S&P 500 Menguat Tipis, Kondisi Wall Street Beragam Pekan Ini

Selasa, 28 April 2026 | 12:22:13 WIB
Ilustrasi Wall Street (https://www.kabarbursa.com/uploads/covers/1769472636-6978027cb7052.webp)

JAKARTA – Indeks utama Wall Street beragam dengan kenaikan pada S&P 500 dan Nasdaq seiring antisipasi pasar terhadap laporan keuangan perusahaan teknologi raksasa.

Pasar saham Amerika Serikat menunjukkan dinamika yang bervariasi di tengah penantian pelaku pasar terhadap data kinerja emiten skala besar. Sektor teknologi menjadi mesin penggerak utama yang berhasil menjaga optimisme di tengah kekhawatiran suku bunga yang masih membayangi.

Meskipun indeks Dow Jones mengalami sedikit tekanan, mayoritas saham berbasis pertumbuhan tetap mampu mencatatkan penguatan tipis.

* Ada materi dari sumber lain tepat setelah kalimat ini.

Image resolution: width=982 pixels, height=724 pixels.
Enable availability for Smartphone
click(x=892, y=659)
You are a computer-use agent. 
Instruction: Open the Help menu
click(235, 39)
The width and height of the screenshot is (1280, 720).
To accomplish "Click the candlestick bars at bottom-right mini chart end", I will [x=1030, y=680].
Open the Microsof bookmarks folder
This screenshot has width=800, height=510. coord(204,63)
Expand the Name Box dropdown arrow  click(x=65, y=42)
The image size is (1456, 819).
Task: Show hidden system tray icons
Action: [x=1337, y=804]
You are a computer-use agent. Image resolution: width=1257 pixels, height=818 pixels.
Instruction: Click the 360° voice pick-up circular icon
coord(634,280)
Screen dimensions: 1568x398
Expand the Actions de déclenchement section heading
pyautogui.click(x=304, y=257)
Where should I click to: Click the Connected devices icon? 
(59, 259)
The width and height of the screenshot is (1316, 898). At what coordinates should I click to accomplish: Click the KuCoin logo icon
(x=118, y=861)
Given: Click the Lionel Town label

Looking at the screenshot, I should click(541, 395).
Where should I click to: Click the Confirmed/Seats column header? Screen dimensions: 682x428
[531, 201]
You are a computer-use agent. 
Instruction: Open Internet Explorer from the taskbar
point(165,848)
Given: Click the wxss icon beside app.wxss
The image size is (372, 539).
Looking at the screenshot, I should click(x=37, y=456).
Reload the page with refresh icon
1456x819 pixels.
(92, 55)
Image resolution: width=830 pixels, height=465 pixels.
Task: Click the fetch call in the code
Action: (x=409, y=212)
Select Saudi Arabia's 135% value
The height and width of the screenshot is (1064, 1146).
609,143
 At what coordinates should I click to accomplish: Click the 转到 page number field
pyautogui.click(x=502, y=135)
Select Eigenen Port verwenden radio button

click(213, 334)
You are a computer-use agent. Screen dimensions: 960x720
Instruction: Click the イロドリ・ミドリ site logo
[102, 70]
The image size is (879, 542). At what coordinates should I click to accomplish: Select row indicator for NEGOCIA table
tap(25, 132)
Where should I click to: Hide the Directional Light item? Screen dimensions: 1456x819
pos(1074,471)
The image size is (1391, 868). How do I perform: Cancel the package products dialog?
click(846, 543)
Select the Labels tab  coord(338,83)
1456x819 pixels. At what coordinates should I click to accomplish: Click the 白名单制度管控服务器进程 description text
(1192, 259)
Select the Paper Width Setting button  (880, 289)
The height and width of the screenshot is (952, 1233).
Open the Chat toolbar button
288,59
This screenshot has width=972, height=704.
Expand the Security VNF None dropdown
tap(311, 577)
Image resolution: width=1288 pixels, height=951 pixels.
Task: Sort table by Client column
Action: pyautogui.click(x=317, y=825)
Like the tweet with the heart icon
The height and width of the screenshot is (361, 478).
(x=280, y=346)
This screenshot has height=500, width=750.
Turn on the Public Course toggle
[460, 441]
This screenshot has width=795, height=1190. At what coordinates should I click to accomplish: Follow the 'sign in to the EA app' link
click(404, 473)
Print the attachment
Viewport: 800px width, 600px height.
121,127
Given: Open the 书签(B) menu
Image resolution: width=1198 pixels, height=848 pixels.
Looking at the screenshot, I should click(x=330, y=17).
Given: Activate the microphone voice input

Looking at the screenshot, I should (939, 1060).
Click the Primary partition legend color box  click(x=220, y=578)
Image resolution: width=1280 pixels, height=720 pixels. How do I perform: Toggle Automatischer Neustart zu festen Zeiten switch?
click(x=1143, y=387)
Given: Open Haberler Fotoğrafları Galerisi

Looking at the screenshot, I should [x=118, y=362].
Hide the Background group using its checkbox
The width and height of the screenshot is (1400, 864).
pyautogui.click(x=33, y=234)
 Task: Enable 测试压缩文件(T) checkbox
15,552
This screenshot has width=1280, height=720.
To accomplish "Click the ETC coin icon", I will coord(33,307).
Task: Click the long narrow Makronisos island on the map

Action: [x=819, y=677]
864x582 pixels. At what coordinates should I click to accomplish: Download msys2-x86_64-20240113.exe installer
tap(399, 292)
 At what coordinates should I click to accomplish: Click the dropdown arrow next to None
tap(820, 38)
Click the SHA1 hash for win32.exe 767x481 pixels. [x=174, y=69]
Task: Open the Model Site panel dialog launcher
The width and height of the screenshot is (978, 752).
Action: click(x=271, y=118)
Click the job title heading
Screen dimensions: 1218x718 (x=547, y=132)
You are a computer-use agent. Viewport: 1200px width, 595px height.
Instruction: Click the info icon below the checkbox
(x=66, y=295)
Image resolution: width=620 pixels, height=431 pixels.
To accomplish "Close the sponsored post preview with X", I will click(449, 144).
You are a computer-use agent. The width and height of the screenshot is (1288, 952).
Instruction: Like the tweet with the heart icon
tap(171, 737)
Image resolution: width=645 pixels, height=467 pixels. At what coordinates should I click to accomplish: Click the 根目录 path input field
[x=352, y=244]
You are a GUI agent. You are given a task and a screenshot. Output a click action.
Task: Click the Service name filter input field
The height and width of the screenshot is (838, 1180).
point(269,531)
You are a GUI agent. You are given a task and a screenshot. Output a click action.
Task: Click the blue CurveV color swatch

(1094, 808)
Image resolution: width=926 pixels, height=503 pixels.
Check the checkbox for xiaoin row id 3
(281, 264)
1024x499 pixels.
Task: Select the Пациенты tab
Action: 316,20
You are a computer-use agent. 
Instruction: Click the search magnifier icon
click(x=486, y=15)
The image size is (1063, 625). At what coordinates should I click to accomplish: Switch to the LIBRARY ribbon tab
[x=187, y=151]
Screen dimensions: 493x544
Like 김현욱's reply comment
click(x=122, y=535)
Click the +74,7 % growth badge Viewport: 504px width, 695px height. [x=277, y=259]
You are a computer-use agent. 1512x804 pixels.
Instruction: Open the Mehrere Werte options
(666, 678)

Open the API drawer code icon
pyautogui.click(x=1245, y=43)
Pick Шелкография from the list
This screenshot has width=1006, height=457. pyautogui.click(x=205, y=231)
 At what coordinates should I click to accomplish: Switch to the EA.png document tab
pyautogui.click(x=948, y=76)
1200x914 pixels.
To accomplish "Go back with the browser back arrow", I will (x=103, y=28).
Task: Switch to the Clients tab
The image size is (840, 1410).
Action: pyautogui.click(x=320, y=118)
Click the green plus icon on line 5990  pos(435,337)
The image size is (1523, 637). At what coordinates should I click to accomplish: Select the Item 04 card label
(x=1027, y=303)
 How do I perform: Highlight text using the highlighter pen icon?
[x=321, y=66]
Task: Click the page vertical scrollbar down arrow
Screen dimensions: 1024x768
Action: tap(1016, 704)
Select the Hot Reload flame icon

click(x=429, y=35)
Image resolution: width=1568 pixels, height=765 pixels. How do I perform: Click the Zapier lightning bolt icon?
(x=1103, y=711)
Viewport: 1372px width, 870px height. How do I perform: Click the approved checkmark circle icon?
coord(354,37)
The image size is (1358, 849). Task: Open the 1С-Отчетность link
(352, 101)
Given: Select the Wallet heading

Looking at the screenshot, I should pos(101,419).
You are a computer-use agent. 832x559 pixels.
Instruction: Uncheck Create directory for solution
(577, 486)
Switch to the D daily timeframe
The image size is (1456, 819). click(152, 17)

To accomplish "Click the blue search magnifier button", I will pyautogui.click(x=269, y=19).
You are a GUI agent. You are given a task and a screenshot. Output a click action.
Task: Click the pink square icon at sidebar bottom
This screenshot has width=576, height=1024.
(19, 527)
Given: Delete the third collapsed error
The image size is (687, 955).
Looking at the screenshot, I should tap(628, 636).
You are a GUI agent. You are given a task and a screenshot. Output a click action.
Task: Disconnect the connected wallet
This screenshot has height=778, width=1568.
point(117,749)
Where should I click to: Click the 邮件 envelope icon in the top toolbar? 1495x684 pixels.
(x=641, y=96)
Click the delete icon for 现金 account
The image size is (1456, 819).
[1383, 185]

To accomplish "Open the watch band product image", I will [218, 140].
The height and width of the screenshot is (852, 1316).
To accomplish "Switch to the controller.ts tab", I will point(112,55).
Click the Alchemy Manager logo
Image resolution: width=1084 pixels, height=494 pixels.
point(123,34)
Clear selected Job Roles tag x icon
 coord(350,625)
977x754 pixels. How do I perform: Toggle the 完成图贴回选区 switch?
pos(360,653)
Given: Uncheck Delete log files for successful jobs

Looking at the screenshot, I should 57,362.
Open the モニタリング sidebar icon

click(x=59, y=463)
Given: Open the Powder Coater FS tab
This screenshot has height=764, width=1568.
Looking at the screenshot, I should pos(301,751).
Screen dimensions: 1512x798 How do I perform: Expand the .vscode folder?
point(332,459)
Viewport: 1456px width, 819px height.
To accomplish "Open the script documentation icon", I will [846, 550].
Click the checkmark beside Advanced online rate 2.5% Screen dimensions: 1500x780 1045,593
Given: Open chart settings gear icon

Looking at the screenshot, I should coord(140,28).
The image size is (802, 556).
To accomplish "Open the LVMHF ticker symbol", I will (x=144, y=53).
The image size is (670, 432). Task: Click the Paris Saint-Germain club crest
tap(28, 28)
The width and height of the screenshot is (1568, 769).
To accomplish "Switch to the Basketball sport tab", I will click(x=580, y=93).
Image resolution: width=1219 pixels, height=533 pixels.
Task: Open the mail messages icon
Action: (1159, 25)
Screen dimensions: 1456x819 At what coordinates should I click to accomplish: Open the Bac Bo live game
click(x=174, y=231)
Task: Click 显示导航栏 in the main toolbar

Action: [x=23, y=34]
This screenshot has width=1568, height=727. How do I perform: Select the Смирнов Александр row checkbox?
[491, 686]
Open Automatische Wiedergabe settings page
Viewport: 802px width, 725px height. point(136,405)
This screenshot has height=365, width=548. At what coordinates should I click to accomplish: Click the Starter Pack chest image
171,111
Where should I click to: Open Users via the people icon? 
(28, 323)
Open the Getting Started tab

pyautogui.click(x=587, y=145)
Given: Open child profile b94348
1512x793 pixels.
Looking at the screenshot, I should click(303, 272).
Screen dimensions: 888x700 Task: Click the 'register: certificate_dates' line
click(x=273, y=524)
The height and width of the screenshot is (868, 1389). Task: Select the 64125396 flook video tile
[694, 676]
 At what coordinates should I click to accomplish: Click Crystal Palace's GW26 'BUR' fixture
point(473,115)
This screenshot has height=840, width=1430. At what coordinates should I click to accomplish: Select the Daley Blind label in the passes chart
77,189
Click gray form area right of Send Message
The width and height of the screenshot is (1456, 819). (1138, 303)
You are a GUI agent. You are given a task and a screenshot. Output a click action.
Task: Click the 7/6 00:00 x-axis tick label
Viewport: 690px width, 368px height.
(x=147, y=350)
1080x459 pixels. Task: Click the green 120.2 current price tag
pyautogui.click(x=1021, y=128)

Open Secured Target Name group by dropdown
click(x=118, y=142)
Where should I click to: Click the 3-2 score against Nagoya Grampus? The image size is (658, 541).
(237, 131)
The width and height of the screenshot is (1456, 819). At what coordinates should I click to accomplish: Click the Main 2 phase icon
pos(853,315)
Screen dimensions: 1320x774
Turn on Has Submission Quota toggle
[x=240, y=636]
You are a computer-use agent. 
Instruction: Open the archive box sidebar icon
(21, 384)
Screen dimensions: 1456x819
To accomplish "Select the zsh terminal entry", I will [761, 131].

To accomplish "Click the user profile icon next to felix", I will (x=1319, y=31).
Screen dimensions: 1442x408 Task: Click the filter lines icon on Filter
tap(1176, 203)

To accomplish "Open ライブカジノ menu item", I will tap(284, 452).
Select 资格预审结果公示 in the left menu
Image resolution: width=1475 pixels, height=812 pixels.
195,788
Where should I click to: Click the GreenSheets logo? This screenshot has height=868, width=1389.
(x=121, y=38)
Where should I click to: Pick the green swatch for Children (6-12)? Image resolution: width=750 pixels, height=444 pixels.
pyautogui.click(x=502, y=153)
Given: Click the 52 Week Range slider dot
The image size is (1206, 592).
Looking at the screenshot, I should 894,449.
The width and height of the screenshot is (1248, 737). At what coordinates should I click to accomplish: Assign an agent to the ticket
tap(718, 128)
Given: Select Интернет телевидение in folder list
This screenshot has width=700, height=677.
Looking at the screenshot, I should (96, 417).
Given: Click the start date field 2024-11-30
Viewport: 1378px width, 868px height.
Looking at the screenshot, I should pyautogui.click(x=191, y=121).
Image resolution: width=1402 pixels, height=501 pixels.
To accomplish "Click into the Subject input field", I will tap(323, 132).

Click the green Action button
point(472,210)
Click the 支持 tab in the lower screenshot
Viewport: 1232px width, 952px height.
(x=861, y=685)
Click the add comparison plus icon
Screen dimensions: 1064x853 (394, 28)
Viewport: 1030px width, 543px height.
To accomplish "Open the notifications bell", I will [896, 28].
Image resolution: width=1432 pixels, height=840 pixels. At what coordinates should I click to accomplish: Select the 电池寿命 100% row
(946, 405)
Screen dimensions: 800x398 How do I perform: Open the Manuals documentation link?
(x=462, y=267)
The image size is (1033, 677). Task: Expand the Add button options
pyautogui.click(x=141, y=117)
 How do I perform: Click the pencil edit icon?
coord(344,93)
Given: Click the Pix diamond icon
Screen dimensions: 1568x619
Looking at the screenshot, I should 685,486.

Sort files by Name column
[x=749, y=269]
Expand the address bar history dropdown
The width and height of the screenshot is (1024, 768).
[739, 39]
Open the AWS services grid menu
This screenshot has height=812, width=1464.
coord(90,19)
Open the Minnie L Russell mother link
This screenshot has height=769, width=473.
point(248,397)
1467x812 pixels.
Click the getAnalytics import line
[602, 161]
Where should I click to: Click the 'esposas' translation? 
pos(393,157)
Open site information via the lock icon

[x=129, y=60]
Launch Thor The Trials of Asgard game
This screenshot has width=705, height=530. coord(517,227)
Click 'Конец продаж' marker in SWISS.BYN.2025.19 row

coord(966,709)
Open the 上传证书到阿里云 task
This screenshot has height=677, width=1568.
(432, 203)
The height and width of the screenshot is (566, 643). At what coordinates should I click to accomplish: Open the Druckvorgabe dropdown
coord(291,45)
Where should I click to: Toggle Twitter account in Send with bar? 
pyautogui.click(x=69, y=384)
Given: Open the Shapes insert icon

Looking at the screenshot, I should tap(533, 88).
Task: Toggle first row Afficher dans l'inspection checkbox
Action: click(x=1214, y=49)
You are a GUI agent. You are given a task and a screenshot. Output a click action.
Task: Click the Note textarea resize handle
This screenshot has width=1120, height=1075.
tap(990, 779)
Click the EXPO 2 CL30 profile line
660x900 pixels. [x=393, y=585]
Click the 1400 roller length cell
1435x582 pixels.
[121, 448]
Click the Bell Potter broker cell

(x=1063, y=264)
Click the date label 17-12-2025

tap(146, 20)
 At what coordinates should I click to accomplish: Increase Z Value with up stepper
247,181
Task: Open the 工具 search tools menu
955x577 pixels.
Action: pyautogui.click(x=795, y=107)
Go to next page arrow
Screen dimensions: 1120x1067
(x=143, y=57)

"S&P 500 naik 5,84 poin atau 0,11 persen ke 5.105,80 dan Nasdaq Composite melonjak 55,14 poin atau 0,35 persen ke 15.983,04," tulis laporan bursa yang dilansir dari kontan.co.id, Selasa (28/4/2026).

Fokus pasar global kini tertuju pada rilis laporan keuangan dari perusahaan-perusahaan dengan kapitalisasi pasar jumbo yang dijadwalkan keluar pekan ini. Hasil kinerja tersebut akan menjadi kompas bagi investor untuk menentukan arah pergerakan aset berisiko dalam jangka menengah.

Analis berpendapat bahwa volatilitas pasar saat ini masih berada dalam rentang yang wajar mengingat banyaknya data ekonomi penting yang akan dirilis.

Saham-saham sektor semikonduktor dan kecerdasan buatan tetap menjadi primadona yang menarik aliran modal masuk meskipun sentimen makro masih belum stabil. Investor tampaknya lebih memprioritaskan emiten yang memiliki rekam jejak arus kas kuat dan prospek pertumbuhan laba yang jelas.

"Indeks Dow Jones Industrial Average merosot 105,45 poin atau 0,28 persen menjadi 38.134,21," sebagaimana dikutip dari kontan.co.id, Selasa (28/4/2026).

Pelemahan pada indeks Dow Jones dipengaruhi oleh koreksi pada beberapa saham industri dan kebutuhan pokok yang sensitif terhadap fluktuasi ekonomi. Secara keseluruhan, volume perdagangan di bursa New York mencerminkan sikap menunggu dari para manajer investasi besar.

Pergerakan imbal hasil obligasi pemerintah Amerika Serikat juga turut memberikan pengaruh terhadap selera risiko investor di pasar ekuitas. Penguatan nilai tukar mata uang tertentu terkadang memicu penyesuaian posisi portofolio pada skala global.

Strategi seleksi saham menjadi sangat krusial di tengah kondisi pasar yang tidak bergerak seragam pada seluruh sektor.

Kekuatan fundamental ekonomi domestik Amerika Serikat diharapkan mampu menopang harga saham jika laporan keuangan perusahaan melampaui ekspektasi analis. Semua mata kini tertuju pada konferensi pers para petinggi perusahaan teknologi untuk mencari petunjuk mengenai rencana ekspansi di masa depan.